Maillo found her inspiration for the project in The Kaimin, the multilingual newspaper of the University of Montana, where Maillo taught from 1995 to 1999. After spending eight years in Europe, she arrived at Amherst in 2007.
Maillo says that one motivation for replacing some essay assignments with the newspaper concept stemmed from her observation that students often find foreign-language assignments repetitive and uninteresting. This is a sentiment that several of her students acknowledge.
“In foreign-language courses, it is hard to find a balance between interesting essay topics and ones which fall within the bounds of students’ language skills,” says Abrahams.
Though she does not track how many visitors access the newspaper’s site, Maillo says her students have been encouraged by comments that readers post. “We receive many comments for every issue, all of them in Spanish, not always from people on campus but also from people around the world who find the newspaper blog [while] searching the Web,” she says.

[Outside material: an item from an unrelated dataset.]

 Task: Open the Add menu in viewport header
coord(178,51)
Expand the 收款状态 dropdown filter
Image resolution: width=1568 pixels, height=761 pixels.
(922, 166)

Buoyed by the publication’s success, Maillo has launched a weekly Spanish-language program on the college’s radio station, WAMH, and has made plans to expand the Periódico project to other Spanish classes. Mi radio es su radio (“My Radio is Your Radio”) airs from 6 p.m. to 8 p.m. Thursdays and features some of Maillo’s students reading stories, performing on instruments and playing their favorite Latin songs—all while speaking Spanish.